Aubrey Foard, tuba, with pianist David Gilliland, 6 p.m. April 11, Rosen Concert Hall, Broyhill Music Center
Foard is the Gov. James G. Martin Principal Tubist of the Charlotte Symphony Orchestra. He is also a lecturer of tuba and euphonium at UCLA, and he teaches at the Brevard Music Center. Gilliland is an artist associate in accompanying at Davidson College.

Their guest recital will feature an arrangement of Johannes Brahms’ “Vier Ernste Gesänge”; Robert Denham’s “Sizzl’”; Anthony Plog’s “Sonata”; and an arrangement of Franz Schubert’s “Frühlingsglaube.”

Note: no live stream will be available for this performance.

Woodwind Chamber Music, 8 p.m. April 11, Rosen Concert Hall, Broyhill Music Center
Student ensembles of Appalachian’s Hayes School of Music will perform, having been coached by three faculty members. The faculty coaches were Dr. Alicia Chapman, an assistant professor of oboe; Dr. Jon Beebe, a professor of bassoon; and Dr. Nancy Schneeloch-Bingham, a professor of flute.

The program will feature music arranged or composed for wind ensemble, including selections from Wolfgang Mozart’s “Cosi fan tutte” and his “Adagio and Allegro K. 594.” Also featured will be Jan Bach’s “Lazy Blues”; a movement from “Friedrich Kuhlau’s Grand Quartet in E Minor, Op. 103”; Ben Boone’s “Over the Edge”; and Catherine McMichael’s “Legends from the Greenwood.”

Jazz Ensemble I and Jazz Ensemble II, 8 p.m. April 12, Schaefer Center for the Performing Arts
These two big bands consist of students at Appalachian’s Hayes School of Music. Rod Berry, an adjunct instructor of music history and jazz studies at Appalachian, will lead Jazz Ensemble II in Ray Wetzel’s “Intermission Riff”; Chris Culver’s “Mongo’s Mood”; Frank Foster’s “Down for the Count”; Billy Strayhorn’s “Take the ‘A’ Train”; and Bill Potts’ “Big Swing Face.”

Todd Wright, a professor/jazz area coordinator at Appalachian, will lead Jazz Ensemble I in Bob Mintzer “Tribute”; Don Menza’s “Burnin’ Blues for Bird”; and Bob Brookmeyer’s “Boom-Boom.” Jazz Ensemble I will also play Sammy Cahn and Jimmy Van Heusen’s “Second Time Around”; Dizzy Gillespie’s “Bebop”; and Pat Metheny’s “It’s Just Talk.”

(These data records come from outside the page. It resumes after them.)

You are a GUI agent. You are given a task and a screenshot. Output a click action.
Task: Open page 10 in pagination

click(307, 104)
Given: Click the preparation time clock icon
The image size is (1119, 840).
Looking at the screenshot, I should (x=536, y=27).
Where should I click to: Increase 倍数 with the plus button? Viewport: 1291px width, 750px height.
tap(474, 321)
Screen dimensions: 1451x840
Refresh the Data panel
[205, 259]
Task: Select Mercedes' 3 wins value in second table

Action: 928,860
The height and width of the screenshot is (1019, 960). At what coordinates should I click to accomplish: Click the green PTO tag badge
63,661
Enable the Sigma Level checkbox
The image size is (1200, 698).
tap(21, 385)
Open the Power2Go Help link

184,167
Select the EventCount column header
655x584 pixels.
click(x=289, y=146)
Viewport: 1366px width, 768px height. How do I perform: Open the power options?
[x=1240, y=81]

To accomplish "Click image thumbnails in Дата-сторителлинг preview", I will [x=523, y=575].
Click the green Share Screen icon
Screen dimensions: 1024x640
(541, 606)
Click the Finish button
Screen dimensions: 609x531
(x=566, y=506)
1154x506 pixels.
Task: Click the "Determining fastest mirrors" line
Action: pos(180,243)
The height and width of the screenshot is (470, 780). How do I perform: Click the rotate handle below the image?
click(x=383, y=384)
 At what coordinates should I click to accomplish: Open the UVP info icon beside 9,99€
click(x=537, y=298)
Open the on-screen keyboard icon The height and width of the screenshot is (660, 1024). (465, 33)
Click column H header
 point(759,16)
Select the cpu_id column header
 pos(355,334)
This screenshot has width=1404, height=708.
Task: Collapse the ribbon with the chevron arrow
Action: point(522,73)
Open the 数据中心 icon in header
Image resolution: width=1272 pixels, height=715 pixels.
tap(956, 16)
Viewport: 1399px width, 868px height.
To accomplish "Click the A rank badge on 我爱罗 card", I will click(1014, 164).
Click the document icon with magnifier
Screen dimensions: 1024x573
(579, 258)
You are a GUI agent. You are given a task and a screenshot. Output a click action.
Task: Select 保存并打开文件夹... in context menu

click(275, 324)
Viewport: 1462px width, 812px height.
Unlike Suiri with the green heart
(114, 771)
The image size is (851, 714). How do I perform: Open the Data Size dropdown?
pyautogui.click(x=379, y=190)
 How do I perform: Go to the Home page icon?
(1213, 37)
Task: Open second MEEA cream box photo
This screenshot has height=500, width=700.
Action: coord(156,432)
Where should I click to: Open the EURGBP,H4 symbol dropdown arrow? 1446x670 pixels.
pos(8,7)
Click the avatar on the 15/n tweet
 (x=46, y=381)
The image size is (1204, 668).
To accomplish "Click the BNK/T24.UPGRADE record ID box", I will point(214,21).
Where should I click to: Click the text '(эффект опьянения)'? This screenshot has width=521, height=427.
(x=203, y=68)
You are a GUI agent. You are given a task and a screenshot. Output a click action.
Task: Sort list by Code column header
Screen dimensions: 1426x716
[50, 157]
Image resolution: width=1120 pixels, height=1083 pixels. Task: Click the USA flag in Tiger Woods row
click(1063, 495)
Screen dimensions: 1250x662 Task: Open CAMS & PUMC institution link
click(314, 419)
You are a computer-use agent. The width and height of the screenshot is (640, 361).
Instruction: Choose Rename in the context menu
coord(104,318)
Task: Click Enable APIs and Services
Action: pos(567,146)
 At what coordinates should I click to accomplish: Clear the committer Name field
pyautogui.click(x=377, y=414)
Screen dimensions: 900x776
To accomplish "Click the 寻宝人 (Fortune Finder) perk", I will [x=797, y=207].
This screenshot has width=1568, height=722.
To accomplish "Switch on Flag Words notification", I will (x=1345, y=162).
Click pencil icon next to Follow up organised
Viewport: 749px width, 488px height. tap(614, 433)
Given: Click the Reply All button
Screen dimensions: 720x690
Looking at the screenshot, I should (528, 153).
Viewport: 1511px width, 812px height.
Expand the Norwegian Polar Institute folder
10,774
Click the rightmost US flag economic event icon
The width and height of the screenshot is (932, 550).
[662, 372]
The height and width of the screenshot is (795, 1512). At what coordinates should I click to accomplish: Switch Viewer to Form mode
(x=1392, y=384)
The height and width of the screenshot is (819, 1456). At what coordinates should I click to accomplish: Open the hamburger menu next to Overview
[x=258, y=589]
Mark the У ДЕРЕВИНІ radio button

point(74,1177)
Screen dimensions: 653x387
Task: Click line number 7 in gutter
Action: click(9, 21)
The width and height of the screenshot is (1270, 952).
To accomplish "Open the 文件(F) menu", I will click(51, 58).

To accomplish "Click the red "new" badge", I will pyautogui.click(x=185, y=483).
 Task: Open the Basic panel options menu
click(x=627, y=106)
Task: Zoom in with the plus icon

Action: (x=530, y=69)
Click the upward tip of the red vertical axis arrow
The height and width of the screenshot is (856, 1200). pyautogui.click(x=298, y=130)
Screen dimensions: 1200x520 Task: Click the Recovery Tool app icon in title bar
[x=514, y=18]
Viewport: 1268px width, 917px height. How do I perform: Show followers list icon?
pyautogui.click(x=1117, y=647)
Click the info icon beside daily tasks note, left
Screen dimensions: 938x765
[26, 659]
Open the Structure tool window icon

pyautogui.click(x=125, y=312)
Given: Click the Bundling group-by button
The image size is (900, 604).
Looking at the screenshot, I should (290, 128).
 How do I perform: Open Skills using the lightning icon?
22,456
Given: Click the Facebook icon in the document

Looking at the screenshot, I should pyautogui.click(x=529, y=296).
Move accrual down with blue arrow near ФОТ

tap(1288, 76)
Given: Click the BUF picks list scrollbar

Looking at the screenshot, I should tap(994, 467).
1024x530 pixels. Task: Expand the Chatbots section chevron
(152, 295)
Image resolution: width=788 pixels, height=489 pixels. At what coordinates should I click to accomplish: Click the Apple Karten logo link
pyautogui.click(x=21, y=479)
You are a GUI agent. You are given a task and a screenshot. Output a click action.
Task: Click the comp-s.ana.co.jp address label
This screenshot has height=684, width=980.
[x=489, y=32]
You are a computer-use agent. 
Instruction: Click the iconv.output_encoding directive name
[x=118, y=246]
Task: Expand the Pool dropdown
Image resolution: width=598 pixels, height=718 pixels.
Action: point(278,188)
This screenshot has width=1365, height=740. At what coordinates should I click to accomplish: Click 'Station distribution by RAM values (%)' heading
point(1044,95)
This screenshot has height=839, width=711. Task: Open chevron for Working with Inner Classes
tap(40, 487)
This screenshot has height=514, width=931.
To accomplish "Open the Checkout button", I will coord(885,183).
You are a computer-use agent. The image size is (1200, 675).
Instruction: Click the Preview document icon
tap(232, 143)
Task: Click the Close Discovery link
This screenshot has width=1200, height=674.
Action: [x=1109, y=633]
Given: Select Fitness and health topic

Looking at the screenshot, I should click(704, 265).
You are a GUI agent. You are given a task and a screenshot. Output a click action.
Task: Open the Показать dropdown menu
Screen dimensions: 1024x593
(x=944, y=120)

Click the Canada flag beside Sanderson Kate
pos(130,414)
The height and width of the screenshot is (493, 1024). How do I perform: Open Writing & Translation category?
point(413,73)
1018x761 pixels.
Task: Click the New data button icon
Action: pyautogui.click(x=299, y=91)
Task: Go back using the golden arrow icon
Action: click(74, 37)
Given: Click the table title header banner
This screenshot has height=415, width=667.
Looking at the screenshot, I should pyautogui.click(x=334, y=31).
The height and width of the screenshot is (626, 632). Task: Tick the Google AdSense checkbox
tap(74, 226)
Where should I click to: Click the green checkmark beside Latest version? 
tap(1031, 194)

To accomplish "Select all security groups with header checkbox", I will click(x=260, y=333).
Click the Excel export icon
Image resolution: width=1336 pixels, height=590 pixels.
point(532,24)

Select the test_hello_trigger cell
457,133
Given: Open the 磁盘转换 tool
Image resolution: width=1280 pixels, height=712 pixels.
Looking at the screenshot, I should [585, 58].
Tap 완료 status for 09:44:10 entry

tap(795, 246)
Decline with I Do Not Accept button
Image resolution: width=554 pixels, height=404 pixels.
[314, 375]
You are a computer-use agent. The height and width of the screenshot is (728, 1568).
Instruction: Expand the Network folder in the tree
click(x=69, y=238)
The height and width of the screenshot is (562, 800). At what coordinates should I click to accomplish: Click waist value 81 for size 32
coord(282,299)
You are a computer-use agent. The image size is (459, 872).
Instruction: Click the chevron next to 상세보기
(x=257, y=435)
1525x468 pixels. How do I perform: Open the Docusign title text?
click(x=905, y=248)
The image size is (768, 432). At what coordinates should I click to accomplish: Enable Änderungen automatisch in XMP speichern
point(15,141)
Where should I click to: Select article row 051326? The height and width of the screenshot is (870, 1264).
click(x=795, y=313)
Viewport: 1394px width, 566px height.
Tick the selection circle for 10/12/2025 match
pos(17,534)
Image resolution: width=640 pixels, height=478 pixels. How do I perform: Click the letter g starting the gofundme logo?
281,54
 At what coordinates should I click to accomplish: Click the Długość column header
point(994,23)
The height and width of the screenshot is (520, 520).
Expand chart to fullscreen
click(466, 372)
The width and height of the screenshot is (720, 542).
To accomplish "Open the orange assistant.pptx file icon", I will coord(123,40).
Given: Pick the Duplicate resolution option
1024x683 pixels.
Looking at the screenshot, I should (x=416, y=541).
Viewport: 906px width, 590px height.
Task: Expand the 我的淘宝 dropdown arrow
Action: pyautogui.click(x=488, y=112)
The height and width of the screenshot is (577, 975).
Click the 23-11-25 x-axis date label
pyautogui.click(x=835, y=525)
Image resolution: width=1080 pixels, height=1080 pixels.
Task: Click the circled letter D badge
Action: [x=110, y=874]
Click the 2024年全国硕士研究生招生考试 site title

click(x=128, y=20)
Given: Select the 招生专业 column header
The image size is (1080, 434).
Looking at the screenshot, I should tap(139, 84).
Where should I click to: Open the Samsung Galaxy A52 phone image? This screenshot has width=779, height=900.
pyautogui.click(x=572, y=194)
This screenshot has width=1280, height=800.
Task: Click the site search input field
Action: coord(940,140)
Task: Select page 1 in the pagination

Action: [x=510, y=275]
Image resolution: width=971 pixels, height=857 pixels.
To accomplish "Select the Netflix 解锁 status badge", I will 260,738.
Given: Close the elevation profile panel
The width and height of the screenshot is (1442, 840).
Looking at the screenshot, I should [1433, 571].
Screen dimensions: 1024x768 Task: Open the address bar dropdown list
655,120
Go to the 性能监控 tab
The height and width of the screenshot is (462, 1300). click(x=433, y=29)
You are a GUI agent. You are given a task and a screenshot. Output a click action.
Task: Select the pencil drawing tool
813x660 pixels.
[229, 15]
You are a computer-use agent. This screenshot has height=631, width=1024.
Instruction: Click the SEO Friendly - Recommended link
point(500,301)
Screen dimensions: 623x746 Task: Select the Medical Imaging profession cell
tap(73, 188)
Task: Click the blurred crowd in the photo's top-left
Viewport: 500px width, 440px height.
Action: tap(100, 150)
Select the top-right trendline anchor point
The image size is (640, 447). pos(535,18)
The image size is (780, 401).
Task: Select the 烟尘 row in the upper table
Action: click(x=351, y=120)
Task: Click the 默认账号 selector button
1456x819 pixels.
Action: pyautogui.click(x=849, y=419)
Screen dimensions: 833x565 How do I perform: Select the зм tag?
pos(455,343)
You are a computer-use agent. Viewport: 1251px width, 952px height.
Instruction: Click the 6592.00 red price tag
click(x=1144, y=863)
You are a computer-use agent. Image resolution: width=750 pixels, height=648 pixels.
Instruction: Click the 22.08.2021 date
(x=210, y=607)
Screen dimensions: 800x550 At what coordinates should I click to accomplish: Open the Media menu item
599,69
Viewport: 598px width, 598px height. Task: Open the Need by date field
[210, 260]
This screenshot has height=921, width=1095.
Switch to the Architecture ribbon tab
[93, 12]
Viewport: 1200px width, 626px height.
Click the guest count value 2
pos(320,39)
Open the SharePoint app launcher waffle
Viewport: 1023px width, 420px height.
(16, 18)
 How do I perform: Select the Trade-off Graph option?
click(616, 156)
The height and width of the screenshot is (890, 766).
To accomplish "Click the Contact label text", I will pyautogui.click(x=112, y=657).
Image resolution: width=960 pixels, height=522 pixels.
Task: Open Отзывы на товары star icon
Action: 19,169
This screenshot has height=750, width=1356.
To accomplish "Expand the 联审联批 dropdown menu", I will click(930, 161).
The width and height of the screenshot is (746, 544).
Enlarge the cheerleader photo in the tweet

About the Hayes School of Music

The Hayes School of Music prepares young musicians for professional lives as performers, composers, music educators, music therapists, conductors and music industry professionals, ensuring the next generation of musical leadership for the state, region and nation. Noted for quality instruction by national and internationally recognized faculty musicians, the school offers four undergraduate degree programs and three graduate-level programs.

About Appalachian State University

Appalachian State University, in North Carolina’s Blue Ridge Mountains, prepares students to lead purposeful lives as global citizens who understand and engage their responsibilities in creating a sustainable future for all. The transformational Appalachian experience promotes a spirit of inclusion that brings people together in inspiring ways to acquire and create knowledge, to grow holistically, to act with passion and determination, and embrace diversity and difference. As one of 17 campuses in the University of North Carolina system, Appalachian enrolls about 18,000 students, has a low student-to-faculty ratio and offers more than 150 undergraduate and graduate majors.